The two applicants were the only two of the nine dislocated employees to be dismissed for operational requirements despite both of them applying for new positions, and positions being vacant at the time of the dismissal.
Section 189(7)(b) of the Labour Relations Act requires employers to select employees to be dismissed for operational requirements according to a selection criterion that is fair and objective. In making reference to the Code of Good Practice, the court held that a criterion of experience, skills and qualifications becomes an exceptional criterion which must be treated with caution as it risks being more subjective than objective.
In this case, MTN used the competence mapping tool to identify similar jobs and carry those positions over. The affected employees were advised to apply for the positions in the new structure. If they applied for the new positions and were unsuccessful, then they were dismissed for operational requirements. The court therefore was required to determine whether making employees apply for vacant positions is a fair and objective method. The court concluded that making the employees apply for new positions is part of the employer’s obligation to avoid dismissal, rather than a method of selecting employees for dismissal.

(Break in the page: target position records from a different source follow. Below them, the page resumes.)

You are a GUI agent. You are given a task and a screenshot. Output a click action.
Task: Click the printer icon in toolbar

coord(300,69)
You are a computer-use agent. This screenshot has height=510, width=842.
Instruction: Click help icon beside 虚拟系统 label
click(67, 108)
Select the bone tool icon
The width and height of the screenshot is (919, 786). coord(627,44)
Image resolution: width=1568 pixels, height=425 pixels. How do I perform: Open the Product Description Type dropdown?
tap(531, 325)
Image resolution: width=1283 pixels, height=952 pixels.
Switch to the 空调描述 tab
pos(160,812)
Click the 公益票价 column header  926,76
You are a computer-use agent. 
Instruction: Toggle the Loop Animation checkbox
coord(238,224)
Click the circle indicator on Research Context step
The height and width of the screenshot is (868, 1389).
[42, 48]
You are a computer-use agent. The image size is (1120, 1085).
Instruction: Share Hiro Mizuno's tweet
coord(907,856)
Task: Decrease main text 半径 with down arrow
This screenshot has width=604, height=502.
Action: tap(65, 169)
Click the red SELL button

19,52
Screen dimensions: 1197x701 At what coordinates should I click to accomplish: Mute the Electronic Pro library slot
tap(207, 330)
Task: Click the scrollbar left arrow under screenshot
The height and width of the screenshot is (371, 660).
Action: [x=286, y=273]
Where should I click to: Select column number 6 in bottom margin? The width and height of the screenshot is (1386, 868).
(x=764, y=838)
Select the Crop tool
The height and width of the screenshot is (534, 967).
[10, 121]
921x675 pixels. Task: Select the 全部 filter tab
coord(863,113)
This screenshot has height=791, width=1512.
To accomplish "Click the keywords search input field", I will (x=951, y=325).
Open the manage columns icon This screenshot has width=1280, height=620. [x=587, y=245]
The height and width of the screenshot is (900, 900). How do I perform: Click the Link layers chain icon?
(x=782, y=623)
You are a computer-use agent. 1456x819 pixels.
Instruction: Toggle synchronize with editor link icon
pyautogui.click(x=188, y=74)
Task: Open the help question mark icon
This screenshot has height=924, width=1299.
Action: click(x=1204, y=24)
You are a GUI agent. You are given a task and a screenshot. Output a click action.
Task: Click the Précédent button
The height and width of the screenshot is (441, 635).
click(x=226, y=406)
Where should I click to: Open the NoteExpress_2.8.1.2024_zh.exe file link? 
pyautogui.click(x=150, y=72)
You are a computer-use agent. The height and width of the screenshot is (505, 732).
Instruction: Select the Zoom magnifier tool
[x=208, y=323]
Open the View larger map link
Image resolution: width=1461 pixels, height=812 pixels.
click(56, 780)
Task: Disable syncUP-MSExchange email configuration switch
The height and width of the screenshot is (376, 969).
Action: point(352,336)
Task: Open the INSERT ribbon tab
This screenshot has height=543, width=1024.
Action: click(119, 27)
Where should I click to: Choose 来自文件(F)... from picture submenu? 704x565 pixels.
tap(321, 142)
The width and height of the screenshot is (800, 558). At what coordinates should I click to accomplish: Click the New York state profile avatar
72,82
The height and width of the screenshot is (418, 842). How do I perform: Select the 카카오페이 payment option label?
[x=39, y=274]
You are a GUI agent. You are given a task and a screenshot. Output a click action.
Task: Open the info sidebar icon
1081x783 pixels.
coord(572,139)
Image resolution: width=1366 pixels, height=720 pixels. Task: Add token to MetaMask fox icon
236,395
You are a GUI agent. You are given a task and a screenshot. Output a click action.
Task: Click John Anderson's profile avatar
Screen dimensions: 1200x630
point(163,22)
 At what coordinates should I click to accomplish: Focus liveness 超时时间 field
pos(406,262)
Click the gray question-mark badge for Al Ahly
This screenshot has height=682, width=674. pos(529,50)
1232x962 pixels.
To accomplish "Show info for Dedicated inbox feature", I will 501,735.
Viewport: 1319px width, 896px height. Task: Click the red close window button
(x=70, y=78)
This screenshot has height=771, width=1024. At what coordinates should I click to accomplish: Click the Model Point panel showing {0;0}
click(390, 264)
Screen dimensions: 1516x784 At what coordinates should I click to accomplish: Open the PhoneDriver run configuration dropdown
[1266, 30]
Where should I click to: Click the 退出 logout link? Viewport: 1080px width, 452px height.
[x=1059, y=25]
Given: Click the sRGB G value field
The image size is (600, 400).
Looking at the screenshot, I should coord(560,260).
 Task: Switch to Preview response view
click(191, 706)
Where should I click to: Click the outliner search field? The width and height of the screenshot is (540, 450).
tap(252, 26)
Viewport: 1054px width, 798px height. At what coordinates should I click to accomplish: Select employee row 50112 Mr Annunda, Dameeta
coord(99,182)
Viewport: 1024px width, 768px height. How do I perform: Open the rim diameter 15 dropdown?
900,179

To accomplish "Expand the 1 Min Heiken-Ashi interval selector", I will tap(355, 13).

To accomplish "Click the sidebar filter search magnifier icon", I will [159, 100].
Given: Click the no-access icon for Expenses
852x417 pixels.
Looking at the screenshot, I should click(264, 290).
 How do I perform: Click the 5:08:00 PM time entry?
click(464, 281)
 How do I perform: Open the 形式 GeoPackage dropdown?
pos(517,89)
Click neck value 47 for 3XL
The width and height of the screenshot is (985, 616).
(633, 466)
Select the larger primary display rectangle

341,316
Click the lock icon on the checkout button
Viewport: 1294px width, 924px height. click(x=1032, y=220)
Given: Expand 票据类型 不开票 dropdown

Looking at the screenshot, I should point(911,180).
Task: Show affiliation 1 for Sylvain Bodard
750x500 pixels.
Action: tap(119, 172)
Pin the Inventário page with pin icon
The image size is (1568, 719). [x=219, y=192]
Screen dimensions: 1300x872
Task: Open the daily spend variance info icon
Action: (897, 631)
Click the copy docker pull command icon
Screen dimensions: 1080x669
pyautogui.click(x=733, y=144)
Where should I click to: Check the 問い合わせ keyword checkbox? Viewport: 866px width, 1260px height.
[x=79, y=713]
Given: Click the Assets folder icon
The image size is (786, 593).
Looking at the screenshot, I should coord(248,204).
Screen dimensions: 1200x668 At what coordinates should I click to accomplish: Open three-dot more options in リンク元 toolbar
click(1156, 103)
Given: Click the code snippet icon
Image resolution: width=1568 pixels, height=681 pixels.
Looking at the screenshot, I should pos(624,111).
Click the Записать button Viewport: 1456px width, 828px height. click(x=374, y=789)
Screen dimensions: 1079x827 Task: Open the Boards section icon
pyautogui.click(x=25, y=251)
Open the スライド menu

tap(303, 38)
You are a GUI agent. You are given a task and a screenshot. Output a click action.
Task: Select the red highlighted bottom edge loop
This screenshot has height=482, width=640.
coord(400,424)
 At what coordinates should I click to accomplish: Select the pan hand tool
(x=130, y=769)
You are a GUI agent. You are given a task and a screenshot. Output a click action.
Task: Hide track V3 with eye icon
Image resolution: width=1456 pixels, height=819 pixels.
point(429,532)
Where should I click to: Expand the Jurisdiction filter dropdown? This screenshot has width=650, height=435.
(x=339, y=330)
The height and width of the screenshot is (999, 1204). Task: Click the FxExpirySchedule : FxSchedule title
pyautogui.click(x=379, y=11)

In other words, an employer who still has unplaced employees is obligated to use a fair and objective method to select those unplaced employees for dismissal. This method must further be fairly and objectively applied.
The court further found that MTN led no evidence to clarify what criteria was used or why the applicants were found to be unsuitable for the positions that they had applied for. It was clear that dismissal was not the only option as there were 22 vacant positions available when the applicants were dismissed.
It is clear from this judgment that selection criterion still has to be applied to the employees who are not placed. The effect of this judgment is that employers may no longer adopt an approach where employees who were not placed, are subsequently dismissed and that this was the fair and objective criterion adopted. The court concluded by reminding employers that dismissal for operation requirements is a no-fault dismissal which should be avoided and only applied as a last resort. Where an employer has vacant positions at the time of dismissal, it cannot be said that the dismissal is a measure of last resort.